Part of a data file
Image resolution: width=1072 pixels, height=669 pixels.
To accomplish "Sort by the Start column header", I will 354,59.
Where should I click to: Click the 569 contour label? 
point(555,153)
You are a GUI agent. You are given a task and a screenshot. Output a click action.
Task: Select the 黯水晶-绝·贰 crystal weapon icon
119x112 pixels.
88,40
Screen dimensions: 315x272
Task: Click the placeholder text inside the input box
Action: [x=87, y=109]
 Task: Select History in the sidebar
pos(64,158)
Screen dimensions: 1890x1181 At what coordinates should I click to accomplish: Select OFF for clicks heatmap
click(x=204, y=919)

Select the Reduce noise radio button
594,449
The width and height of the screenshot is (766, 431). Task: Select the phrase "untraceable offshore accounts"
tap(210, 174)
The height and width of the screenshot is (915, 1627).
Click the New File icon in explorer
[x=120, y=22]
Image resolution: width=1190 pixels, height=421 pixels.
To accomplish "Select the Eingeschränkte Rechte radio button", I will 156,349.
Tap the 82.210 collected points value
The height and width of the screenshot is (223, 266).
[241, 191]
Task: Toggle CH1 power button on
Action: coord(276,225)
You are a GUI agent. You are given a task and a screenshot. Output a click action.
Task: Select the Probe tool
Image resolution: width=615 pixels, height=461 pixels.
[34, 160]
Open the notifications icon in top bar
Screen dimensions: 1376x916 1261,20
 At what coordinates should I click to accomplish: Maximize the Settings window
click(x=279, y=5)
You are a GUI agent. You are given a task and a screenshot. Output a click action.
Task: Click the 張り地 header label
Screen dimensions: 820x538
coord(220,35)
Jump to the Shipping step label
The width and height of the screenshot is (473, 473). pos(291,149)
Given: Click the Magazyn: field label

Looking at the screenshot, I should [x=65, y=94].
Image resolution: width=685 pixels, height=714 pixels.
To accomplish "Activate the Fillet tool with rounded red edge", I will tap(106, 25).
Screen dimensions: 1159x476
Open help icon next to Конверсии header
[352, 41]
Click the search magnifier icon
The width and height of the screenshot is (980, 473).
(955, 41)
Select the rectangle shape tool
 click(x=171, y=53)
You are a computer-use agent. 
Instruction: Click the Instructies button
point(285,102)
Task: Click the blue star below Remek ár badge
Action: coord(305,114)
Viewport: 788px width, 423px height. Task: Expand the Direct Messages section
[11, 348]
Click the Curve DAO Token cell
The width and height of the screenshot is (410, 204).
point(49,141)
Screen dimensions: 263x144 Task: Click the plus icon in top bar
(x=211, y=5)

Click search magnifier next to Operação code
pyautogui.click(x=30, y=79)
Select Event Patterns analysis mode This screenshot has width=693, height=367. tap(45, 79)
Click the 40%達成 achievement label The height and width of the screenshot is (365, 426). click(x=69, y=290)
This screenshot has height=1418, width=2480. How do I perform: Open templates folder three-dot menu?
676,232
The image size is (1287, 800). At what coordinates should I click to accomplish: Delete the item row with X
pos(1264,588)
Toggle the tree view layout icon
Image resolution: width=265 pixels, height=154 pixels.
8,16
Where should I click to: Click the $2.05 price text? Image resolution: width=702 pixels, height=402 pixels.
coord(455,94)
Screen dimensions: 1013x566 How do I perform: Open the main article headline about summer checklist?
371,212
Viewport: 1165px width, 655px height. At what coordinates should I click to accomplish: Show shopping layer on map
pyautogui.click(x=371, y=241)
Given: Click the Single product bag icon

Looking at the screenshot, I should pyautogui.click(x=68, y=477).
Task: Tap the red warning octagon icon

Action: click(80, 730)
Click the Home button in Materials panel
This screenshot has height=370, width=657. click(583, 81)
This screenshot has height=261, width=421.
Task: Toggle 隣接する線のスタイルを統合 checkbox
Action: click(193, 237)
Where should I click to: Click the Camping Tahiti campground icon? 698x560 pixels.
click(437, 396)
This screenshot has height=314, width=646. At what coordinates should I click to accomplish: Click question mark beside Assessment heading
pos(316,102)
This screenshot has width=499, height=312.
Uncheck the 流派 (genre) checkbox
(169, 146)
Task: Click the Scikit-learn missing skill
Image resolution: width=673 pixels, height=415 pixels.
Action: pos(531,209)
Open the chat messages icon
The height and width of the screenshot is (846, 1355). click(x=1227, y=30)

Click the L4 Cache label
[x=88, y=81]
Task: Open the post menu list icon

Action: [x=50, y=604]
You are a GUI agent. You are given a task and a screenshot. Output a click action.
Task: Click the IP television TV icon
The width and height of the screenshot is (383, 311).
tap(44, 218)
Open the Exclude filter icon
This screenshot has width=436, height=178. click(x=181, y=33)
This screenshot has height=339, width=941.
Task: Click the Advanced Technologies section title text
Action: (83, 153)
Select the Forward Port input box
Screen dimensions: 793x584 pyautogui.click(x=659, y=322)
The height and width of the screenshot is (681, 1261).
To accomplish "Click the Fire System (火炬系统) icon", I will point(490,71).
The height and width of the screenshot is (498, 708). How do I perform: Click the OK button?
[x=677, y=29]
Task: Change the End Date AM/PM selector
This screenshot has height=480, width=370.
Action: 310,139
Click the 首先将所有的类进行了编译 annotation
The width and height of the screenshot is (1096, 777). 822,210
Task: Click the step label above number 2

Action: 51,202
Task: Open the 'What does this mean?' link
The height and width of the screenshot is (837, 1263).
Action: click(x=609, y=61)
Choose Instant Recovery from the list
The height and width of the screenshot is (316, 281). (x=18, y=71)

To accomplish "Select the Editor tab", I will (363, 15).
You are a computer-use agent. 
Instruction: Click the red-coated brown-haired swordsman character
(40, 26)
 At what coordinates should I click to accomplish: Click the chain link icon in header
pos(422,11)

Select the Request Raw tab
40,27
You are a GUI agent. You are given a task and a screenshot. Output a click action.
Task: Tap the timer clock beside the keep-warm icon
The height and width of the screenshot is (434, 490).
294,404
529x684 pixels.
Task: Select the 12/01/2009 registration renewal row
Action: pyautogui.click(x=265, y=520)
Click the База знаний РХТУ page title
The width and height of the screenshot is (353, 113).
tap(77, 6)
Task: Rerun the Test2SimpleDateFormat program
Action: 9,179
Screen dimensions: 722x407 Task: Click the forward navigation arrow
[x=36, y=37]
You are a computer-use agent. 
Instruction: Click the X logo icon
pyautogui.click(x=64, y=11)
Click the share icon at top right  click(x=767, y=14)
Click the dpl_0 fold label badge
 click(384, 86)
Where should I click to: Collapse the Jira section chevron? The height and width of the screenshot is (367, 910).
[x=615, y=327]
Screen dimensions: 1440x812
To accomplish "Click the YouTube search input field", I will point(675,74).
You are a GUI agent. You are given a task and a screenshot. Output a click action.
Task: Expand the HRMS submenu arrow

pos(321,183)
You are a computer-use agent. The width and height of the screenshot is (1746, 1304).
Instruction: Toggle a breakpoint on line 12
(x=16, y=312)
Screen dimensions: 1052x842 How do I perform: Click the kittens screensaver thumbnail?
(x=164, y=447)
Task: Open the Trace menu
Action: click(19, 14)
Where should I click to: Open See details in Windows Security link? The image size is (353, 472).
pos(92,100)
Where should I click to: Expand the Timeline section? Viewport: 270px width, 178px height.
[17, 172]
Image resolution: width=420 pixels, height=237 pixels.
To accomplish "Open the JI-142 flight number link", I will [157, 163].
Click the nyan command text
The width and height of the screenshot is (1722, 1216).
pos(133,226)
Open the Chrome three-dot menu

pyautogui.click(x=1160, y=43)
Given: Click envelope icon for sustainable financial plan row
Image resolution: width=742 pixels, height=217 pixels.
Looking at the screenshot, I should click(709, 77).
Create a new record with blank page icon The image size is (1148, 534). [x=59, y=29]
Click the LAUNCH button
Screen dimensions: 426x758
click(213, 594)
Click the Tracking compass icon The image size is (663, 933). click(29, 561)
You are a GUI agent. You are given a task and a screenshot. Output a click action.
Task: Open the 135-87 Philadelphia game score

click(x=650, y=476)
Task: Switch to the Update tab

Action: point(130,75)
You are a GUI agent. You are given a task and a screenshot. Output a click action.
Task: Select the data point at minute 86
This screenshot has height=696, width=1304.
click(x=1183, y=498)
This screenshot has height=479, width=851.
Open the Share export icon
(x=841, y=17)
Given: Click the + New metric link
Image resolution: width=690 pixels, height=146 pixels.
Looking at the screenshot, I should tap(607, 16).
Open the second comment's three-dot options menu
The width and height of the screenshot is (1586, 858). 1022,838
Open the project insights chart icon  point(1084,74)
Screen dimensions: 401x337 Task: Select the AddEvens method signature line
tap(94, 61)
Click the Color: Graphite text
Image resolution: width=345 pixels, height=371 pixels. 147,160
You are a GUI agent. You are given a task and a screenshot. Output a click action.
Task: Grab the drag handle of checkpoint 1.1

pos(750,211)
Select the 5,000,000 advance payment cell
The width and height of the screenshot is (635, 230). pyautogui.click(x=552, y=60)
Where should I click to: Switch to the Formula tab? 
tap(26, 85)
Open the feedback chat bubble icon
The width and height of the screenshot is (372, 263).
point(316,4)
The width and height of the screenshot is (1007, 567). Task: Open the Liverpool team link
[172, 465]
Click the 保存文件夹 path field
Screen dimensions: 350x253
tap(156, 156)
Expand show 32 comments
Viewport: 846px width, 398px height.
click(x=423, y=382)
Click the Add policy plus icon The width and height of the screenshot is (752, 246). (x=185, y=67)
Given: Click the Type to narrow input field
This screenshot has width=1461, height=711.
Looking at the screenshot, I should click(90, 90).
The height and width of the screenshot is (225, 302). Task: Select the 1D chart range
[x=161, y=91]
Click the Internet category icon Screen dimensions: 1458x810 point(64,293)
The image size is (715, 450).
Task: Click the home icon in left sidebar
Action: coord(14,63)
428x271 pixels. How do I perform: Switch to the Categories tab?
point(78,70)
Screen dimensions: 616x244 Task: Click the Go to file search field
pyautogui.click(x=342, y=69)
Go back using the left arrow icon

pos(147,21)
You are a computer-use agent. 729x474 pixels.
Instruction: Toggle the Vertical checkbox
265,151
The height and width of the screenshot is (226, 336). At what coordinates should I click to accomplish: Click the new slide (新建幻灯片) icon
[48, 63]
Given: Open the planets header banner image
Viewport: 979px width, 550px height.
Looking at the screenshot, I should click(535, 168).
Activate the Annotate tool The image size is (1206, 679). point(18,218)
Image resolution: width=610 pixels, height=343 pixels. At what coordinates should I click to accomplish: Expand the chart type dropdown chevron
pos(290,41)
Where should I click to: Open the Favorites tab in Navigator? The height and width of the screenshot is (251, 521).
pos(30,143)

**What you are asked to do:**
Find each line in the rows above that contains the string "with" and copy those lines out in full. Matches must have the same case.

**Problem solution:**
To accomplish "Activate the Fillet tool with rounded red edge", I will tap(106, 25).
The image size is (1287, 800). At what coordinates should I click to accomplish: Delete the item row with X
Create a new record with blank page icon The image size is (1148, 534). [x=59, y=29]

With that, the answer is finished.